We do not have to live with abandonment issues for the rest our lives. The key to overcoming this issue is to first admit that you have it, and then take steps to diffuse it.
For more information on abandonment issues related to Child Abuse click on these 2 links.
In the early 2000’s I looked up abandonment issues for a friend of mine. Her father disowned her before birth and her mother died as a teenager. She couldn’t hold on to any relationships and never go along with anybody. She also had maladaptive daydreamin. Her daydreams consisted of permanent friends and family in her mind that would always be there and never leave. Plus she was a celebrity in her fantasies so everyone loved her. Again. These were daydreams.
While I was going through her issue and reading on abandonment it started to sound more like me than her. I showed her the website and she said it was more me than her. Then we debated. She finally admitted that she might have that issue but was intent that it was me that really needed professional help more than her. (which wasn’t all together true cause she was trip!)
The list for abandonment was:
Overly Clinginess. Which I did to every guy and they kept leaving me. Which further pushed me into the abandonment issue.
Upset to tears when stood up for a date.
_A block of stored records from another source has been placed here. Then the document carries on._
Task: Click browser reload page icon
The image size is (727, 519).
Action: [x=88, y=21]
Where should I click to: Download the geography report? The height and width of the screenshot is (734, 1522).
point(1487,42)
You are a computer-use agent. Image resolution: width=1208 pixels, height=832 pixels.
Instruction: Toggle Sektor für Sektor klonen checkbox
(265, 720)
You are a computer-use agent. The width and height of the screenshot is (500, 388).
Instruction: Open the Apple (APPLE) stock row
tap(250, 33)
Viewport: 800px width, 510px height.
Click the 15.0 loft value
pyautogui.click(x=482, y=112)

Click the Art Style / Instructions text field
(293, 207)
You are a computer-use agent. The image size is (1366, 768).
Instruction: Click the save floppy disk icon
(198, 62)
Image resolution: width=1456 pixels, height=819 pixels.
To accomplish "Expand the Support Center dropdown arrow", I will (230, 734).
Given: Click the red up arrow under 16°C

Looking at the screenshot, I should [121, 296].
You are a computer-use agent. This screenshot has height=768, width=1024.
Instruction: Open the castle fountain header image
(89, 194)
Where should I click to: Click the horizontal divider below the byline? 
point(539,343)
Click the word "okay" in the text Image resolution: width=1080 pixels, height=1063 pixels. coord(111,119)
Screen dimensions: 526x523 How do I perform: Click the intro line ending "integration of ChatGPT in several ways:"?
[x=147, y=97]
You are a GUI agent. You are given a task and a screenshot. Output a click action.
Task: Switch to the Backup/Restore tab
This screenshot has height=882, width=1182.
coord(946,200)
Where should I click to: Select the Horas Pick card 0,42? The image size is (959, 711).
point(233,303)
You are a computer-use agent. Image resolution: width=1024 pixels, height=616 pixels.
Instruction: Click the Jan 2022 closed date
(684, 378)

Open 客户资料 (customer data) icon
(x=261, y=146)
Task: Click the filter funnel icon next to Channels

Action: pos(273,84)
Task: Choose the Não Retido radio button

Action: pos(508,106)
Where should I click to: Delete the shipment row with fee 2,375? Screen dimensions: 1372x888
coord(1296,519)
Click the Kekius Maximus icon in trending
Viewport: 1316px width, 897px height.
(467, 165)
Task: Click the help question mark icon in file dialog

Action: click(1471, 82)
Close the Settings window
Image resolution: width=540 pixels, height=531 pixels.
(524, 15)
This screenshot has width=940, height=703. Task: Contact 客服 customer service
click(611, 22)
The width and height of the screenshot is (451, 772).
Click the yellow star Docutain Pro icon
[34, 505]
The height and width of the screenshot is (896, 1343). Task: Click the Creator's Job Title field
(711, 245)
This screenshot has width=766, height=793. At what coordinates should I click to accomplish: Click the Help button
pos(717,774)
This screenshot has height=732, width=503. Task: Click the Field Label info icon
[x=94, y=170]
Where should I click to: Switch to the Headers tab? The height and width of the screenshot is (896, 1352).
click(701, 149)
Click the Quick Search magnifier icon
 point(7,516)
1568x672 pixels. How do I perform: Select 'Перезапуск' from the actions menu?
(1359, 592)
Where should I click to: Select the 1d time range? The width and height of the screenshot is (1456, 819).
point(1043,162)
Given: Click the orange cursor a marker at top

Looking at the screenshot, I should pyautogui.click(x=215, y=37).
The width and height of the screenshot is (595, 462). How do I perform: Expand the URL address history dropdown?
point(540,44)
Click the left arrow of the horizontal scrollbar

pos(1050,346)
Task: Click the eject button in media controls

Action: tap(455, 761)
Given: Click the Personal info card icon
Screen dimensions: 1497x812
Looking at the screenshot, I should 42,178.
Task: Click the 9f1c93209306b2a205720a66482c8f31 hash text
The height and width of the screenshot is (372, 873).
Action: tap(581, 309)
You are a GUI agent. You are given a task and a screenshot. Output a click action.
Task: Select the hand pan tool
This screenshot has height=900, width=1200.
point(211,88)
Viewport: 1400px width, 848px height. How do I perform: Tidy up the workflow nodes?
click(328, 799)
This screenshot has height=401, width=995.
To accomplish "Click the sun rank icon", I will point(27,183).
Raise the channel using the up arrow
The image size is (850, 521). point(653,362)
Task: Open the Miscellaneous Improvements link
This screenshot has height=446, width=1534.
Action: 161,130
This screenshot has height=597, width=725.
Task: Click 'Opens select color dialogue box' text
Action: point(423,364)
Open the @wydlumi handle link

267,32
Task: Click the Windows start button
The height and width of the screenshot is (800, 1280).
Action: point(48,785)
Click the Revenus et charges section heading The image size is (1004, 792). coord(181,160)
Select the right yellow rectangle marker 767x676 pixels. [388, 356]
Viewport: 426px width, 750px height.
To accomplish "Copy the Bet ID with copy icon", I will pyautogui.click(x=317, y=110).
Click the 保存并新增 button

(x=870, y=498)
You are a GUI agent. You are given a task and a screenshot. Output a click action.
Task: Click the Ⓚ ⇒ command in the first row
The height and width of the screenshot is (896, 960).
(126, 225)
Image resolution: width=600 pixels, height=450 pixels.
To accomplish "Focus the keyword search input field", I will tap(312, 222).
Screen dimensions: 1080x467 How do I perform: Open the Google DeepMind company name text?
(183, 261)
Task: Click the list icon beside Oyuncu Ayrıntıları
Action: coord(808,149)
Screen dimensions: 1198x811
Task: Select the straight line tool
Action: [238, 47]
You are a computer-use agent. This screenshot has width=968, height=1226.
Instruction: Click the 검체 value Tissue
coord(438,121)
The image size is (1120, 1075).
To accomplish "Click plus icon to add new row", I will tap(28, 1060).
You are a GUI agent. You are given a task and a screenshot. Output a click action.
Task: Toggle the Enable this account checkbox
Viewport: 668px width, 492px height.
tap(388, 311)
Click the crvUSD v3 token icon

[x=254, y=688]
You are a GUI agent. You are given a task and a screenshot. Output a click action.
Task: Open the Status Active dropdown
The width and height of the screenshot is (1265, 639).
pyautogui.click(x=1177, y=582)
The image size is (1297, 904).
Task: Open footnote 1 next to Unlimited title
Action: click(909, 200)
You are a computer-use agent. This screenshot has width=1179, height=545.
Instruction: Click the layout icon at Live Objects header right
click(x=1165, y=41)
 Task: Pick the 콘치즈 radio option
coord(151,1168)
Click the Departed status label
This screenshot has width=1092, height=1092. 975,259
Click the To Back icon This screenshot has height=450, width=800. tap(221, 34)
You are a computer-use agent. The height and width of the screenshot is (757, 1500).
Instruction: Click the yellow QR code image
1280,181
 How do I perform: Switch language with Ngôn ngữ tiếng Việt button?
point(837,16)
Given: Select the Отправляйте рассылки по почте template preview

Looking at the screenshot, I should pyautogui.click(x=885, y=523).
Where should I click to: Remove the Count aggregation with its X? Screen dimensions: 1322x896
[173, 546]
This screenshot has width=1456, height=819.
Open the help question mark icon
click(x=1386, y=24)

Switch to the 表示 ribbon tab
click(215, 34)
Which seemed to happen often to me. I took it a lot harder than somebody else might have.
Afraid of making mistakes. I truly believed if I made a mistake that the person would never speak to me again or want anything to do with me. I thought they’d leave.
Afraid to show feelings.I believed if I showed love, hurt, joy or anything that I would be yelled at criticized and abandoned
Unsuccessful. In relationships and in life.
During the 15 years of child abuse each success I had, Abuser 1 tore it down and made me understand that I was actually a failure. So each time I reached any success I always had the thought that this was temporary and someone would step in to put me down.
Overreaction to small things.If I had prepared dinner for me and a new boyfriend and he never showed up after I did all the cooking and setting table and so forth, I would be ready to kill. Most people would just tell the person not to call back or come by ever again. But me, I was actively seeking, searching and stalking until I found him and then it was game on.
How am I overcoming this problem?
1. Affirmations to myself.
It’s okay to be successful. It’s okay to be beautiful. Its’ okay to make mistakes.
2. Admit that I made a mistake.
If the other person takes it to levels then that is them. Not me. Good riddens, happy trails.
3. Make it a point not to be clingy.
Before I got married I gave guys 3 chances. If they messed up all 3 chances then we are done. Number erased from the phone, caller ID, do not speak to me ever again.
4. I used to take it personal when friends wouldn’t call me back, invite me somewhere and not show up, or leave me out of events.
Now I give them 1 chance to tell the correct information or be there when they say they will. If they don’t show we are finished.
5. Chatting on facebook. I send 1 message.
If the person takes 6 months to respond then so be it. I will not send repeated messages and I do not beg.
6. I had to, and still am, working hard to change my thought patterns and mindset so that I can stop this abandonment issue and live free.
What caused my abandonment issue? Well I can think of a few things.
A. Each time I had a report card full of A’s it was torn up and I was told I was not smarter than any other child and I’d done nothing special.
B. Each time I got dressed up and looked nice I was quickly told how awful I looked and how a dog could dress better.
C. Any time I won an award it was trashed and I was told that the award meant nothing to anybody except for me. and that awards were given to pathetic people to make them fell a part of the crowd.
D. Just about anything I did or tried to do that was positive was shot down with either an insult, or some sort of smack.
These are just a few examples but yes. Abandonment can be a product of child abuse.